(Work to be completed)
Spot each line in the data below containing "panel" and copy it.

(Listed records)
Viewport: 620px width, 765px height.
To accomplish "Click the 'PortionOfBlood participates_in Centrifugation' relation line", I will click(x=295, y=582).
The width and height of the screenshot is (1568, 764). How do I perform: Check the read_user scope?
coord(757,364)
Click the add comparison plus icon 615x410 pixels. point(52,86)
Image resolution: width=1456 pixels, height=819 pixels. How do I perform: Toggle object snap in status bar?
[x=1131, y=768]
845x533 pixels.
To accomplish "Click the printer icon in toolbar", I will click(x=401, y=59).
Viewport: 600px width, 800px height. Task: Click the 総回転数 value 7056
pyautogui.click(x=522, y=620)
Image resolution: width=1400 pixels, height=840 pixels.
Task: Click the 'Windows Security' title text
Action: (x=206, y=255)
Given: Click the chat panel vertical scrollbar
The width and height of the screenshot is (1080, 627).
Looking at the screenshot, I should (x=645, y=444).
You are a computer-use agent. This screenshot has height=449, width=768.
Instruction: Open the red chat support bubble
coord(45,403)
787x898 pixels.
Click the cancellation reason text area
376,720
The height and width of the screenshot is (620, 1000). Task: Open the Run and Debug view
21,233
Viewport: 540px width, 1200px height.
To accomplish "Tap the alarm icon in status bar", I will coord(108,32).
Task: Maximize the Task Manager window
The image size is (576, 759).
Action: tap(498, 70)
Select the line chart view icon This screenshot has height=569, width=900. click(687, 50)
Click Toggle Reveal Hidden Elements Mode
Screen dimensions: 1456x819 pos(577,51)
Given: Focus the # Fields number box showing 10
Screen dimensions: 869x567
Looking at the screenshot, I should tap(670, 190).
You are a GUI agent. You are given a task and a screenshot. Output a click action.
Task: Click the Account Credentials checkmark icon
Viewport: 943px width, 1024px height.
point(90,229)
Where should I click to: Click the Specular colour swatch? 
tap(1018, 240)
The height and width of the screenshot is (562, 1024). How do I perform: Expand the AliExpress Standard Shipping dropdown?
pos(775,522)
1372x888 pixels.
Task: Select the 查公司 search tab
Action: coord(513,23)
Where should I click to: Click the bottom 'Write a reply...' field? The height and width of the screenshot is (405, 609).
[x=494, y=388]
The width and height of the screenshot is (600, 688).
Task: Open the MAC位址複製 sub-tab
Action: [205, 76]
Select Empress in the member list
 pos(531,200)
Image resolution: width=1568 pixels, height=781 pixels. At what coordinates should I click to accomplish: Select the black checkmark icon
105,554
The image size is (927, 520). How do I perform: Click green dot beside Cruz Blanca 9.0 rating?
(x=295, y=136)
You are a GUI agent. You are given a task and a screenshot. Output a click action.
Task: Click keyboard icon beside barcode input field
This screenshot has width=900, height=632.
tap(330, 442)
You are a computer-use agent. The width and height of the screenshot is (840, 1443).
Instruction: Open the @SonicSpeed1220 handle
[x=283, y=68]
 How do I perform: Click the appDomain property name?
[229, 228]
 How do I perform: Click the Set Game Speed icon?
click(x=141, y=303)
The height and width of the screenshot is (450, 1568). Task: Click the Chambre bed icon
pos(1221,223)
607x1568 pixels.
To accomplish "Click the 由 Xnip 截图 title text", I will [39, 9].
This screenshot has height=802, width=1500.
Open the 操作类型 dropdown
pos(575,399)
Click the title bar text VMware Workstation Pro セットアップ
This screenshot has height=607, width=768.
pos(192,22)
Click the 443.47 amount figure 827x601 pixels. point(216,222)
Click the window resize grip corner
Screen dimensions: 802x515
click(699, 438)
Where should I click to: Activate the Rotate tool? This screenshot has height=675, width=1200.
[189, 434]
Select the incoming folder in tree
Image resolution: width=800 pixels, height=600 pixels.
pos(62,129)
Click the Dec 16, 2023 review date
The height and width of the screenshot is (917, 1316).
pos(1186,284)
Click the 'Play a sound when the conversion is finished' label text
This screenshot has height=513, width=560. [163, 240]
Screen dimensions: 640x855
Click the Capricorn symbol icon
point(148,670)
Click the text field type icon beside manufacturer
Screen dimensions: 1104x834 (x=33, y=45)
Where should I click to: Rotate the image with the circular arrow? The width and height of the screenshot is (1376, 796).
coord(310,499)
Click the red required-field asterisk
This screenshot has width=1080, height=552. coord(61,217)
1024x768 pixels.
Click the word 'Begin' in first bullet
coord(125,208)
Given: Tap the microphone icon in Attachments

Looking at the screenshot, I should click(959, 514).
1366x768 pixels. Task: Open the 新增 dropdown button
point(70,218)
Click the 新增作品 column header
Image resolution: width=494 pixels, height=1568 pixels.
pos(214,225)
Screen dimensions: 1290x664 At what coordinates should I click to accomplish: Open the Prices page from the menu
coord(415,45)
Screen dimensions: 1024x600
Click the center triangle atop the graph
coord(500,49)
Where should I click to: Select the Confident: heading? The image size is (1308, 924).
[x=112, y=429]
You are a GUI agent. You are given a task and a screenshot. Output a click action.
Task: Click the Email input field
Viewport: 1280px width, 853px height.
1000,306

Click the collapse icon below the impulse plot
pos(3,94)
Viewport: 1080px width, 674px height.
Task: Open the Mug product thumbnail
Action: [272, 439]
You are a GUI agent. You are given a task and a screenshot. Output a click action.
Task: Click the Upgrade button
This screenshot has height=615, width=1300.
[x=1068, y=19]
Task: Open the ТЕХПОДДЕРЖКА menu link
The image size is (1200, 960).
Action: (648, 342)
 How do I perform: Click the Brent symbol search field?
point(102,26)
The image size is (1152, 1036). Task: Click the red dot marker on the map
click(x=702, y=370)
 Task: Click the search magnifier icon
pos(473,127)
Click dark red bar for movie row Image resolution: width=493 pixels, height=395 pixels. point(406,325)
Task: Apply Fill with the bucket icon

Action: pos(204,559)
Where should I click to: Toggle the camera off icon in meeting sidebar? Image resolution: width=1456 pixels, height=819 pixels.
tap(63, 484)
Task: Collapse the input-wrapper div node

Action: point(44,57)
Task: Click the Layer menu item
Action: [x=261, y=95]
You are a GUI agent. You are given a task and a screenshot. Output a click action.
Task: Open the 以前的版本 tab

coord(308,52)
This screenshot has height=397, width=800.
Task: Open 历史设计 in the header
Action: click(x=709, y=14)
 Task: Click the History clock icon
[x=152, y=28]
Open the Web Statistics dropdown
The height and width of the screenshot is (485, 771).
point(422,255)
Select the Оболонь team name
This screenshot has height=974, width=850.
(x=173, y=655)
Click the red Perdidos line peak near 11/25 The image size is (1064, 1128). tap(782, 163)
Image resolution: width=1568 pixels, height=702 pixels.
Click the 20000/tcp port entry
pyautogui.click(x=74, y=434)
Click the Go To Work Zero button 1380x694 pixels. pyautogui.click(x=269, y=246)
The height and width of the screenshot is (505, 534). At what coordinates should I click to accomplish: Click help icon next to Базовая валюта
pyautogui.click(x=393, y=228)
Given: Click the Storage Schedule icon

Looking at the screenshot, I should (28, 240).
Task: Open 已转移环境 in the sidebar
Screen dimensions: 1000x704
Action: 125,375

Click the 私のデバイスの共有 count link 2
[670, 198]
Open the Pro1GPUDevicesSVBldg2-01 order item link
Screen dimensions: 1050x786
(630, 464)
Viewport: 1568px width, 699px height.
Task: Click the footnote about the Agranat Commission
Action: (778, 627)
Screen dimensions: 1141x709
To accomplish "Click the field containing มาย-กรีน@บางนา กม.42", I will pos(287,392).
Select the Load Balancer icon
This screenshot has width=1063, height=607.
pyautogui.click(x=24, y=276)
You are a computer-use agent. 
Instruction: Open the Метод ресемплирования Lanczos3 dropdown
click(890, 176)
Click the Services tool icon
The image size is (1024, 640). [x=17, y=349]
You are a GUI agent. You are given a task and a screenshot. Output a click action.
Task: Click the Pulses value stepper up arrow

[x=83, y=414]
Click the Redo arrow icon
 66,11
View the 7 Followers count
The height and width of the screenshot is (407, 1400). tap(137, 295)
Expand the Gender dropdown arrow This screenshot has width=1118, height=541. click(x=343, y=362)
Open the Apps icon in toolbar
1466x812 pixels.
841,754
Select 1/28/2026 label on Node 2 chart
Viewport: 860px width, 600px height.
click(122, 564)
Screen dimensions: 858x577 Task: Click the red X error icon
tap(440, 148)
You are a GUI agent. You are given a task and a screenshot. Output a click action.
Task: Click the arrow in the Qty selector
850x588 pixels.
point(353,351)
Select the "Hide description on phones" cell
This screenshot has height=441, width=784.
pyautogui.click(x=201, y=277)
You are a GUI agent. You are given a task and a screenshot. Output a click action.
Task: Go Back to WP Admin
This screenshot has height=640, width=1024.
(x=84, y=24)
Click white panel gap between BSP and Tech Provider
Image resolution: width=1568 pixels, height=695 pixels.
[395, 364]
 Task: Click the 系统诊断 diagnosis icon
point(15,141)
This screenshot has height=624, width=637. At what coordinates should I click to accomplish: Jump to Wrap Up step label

(Written reply)
Given: Click the chat panel vertical scrollbar
Click white panel gap between BSP and Tech Provider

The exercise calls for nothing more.